• [Stated exercise]:
In the listing that follows, replace every "GUI agent" with "desktop agent" and leave all other text unchanged.

Records excerpted from a collection
☆ ☆ ☆ ☆ ☆
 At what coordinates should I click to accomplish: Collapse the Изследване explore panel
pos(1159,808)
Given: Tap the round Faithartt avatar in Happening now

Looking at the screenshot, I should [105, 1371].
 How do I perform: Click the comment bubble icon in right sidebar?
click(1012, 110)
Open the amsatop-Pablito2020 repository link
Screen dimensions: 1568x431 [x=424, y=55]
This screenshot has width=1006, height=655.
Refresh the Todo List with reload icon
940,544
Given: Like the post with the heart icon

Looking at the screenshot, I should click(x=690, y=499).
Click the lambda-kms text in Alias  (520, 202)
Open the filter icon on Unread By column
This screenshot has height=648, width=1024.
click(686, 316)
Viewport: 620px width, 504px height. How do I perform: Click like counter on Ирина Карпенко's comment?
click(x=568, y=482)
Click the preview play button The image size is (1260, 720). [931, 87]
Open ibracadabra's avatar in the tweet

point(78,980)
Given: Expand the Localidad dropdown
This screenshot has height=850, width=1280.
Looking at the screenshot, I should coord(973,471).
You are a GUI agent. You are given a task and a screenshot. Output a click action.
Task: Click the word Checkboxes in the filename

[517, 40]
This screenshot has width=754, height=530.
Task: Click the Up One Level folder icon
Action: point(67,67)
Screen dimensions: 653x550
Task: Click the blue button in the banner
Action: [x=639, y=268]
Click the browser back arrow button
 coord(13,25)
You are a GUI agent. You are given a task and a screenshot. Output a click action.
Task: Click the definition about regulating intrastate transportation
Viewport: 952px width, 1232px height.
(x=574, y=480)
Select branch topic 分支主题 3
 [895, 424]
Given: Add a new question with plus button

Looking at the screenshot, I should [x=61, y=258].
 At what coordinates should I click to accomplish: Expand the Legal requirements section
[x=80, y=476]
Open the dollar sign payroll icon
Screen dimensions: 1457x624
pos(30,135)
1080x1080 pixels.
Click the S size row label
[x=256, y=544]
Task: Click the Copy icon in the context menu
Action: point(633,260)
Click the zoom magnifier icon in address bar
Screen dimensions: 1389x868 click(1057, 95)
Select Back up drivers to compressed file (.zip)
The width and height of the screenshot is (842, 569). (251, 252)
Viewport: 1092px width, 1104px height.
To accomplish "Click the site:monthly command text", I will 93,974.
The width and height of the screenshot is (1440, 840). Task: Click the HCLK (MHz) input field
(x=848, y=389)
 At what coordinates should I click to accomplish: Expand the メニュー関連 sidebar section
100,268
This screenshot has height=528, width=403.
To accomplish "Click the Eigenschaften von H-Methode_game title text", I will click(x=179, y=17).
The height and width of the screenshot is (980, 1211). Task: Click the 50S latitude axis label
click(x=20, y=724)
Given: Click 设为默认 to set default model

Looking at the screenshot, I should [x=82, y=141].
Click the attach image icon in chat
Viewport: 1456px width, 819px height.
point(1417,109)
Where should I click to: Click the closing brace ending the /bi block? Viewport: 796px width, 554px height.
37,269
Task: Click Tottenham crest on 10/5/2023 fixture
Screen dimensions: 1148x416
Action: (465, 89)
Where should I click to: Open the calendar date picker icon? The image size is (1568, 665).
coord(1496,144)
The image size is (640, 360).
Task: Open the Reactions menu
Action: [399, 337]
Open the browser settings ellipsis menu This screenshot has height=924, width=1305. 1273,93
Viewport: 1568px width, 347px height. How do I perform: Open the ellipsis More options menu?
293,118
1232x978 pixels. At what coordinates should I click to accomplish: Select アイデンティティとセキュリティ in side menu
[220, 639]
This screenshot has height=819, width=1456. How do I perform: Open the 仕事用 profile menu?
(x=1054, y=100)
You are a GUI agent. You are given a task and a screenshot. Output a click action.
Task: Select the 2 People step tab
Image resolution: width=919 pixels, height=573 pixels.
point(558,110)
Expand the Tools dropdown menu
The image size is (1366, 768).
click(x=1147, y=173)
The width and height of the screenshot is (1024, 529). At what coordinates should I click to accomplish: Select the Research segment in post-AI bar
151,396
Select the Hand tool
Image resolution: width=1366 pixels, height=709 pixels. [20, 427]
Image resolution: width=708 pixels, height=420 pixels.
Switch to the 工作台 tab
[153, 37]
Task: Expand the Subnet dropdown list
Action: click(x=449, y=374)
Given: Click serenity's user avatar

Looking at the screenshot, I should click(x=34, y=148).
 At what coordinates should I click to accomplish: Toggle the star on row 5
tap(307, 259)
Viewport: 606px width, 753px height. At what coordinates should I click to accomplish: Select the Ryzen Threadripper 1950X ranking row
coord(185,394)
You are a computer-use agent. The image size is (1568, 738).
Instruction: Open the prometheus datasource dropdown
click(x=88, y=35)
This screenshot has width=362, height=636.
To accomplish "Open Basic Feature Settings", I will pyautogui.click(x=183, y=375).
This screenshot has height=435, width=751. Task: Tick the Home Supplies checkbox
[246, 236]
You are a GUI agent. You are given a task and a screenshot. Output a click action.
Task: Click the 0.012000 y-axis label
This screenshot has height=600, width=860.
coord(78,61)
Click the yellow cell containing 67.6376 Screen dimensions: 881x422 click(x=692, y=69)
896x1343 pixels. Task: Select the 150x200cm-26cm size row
☆ ☆ ☆ ☆ ☆
• [The response]:
 At what coordinates should I click to accomplish: Collapse the Изследване explore panel
pos(1159,808)
Given: Tap the round Faithartt avatar in Happening now

Looking at the screenshot, I should [105, 1371].
 How do I perform: Click the comment bubble icon in right sidebar?
click(1012, 110)
Open the amsatop-Pablito2020 repository link
Screen dimensions: 1568x431 [x=424, y=55]
This screenshot has width=1006, height=655.
Refresh the Todo List with reload icon
940,544
Given: Like the post with the heart icon

Looking at the screenshot, I should click(x=690, y=499).
Click the lambda-kms text in Alias  (520, 202)
Open the filter icon on Unread By column
This screenshot has height=648, width=1024.
click(686, 316)
Viewport: 620px width, 504px height. How do I perform: Click like counter on Ирина Карпенко's comment?
click(x=568, y=482)
Click the preview play button The image size is (1260, 720). [931, 87]
Open ibracadabra's avatar in the tweet

point(78,980)
Given: Expand the Localidad dropdown
This screenshot has height=850, width=1280.
Looking at the screenshot, I should coord(973,471).
You are a desktop agent. You are given a task and a screenshot. Output a click action.
Task: Click the word Checkboxes in the filename

[517, 40]
This screenshot has width=754, height=530.
Task: Click the Up One Level folder icon
Action: point(67,67)
Screen dimensions: 653x550
Task: Click the blue button in the banner
Action: [x=639, y=268]
Click the browser back arrow button
 coord(13,25)
You are a desktop agent. You are given a task and a screenshot. Output a click action.
Task: Click the definition about regulating intrastate transportation
Viewport: 952px width, 1232px height.
(x=574, y=480)
Select branch topic 分支主题 3
 [895, 424]
Given: Add a new question with plus button

Looking at the screenshot, I should [x=61, y=258].
 At what coordinates should I click to accomplish: Expand the Legal requirements section
[x=80, y=476]
Open the dollar sign payroll icon
Screen dimensions: 1457x624
pos(30,135)
1080x1080 pixels.
Click the S size row label
[x=256, y=544]
Task: Click the Copy icon in the context menu
Action: point(633,260)
Click the zoom magnifier icon in address bar
Screen dimensions: 1389x868 click(1057, 95)
Select Back up drivers to compressed file (.zip)
The width and height of the screenshot is (842, 569). (251, 252)
Viewport: 1092px width, 1104px height.
To accomplish "Click the site:monthly command text", I will 93,974.
The width and height of the screenshot is (1440, 840). Task: Click the HCLK (MHz) input field
(x=848, y=389)
 At what coordinates should I click to accomplish: Expand the メニュー関連 sidebar section
100,268
This screenshot has height=528, width=403.
To accomplish "Click the Eigenschaften von H-Methode_game title text", I will click(x=179, y=17).
The height and width of the screenshot is (980, 1211). Task: Click the 50S latitude axis label
click(x=20, y=724)
Given: Click 设为默认 to set default model

Looking at the screenshot, I should [x=82, y=141].
Click the attach image icon in chat
Viewport: 1456px width, 819px height.
point(1417,109)
Where should I click to: Click the closing brace ending the /bi block? Viewport: 796px width, 554px height.
37,269
Task: Click Tottenham crest on 10/5/2023 fixture
Screen dimensions: 1148x416
Action: (465, 89)
Where should I click to: Open the calendar date picker icon? The image size is (1568, 665).
coord(1496,144)
The image size is (640, 360).
Task: Open the Reactions menu
Action: [399, 337]
Open the browser settings ellipsis menu This screenshot has height=924, width=1305. 1273,93
Viewport: 1568px width, 347px height. How do I perform: Open the ellipsis More options menu?
293,118
1232x978 pixels. At what coordinates should I click to accomplish: Select アイデンティティとセキュリティ in side menu
[220, 639]
This screenshot has height=819, width=1456. How do I perform: Open the 仕事用 profile menu?
(x=1054, y=100)
You are a desktop agent. You are given a task and a screenshot. Output a click action.
Task: Select the 2 People step tab
Image resolution: width=919 pixels, height=573 pixels.
point(558,110)
Expand the Tools dropdown menu
The image size is (1366, 768).
click(x=1147, y=173)
The width and height of the screenshot is (1024, 529). At what coordinates should I click to accomplish: Select the Research segment in post-AI bar
151,396
Select the Hand tool
Image resolution: width=1366 pixels, height=709 pixels. [20, 427]
Image resolution: width=708 pixels, height=420 pixels.
Switch to the 工作台 tab
[153, 37]
Task: Expand the Subnet dropdown list
Action: click(x=449, y=374)
Given: Click serenity's user avatar

Looking at the screenshot, I should click(x=34, y=148).
 At what coordinates should I click to accomplish: Toggle the star on row 5
tap(307, 259)
Viewport: 606px width, 753px height. At what coordinates should I click to accomplish: Select the Ryzen Threadripper 1950X ranking row
coord(185,394)
You are a computer-use agent. The image size is (1568, 738).
Instruction: Open the prometheus datasource dropdown
click(x=88, y=35)
This screenshot has width=362, height=636.
To accomplish "Open Basic Feature Settings", I will pyautogui.click(x=183, y=375).
This screenshot has height=435, width=751. Task: Tick the Home Supplies checkbox
[246, 236]
You are a desktop agent. You are given a task and a screenshot. Output a click action.
Task: Click the 0.012000 y-axis label
This screenshot has height=600, width=860.
coord(78,61)
Click the yellow cell containing 67.6376 Screen dimensions: 881x422 click(x=692, y=69)
896x1343 pixels. Task: Select the 150x200cm-26cm size row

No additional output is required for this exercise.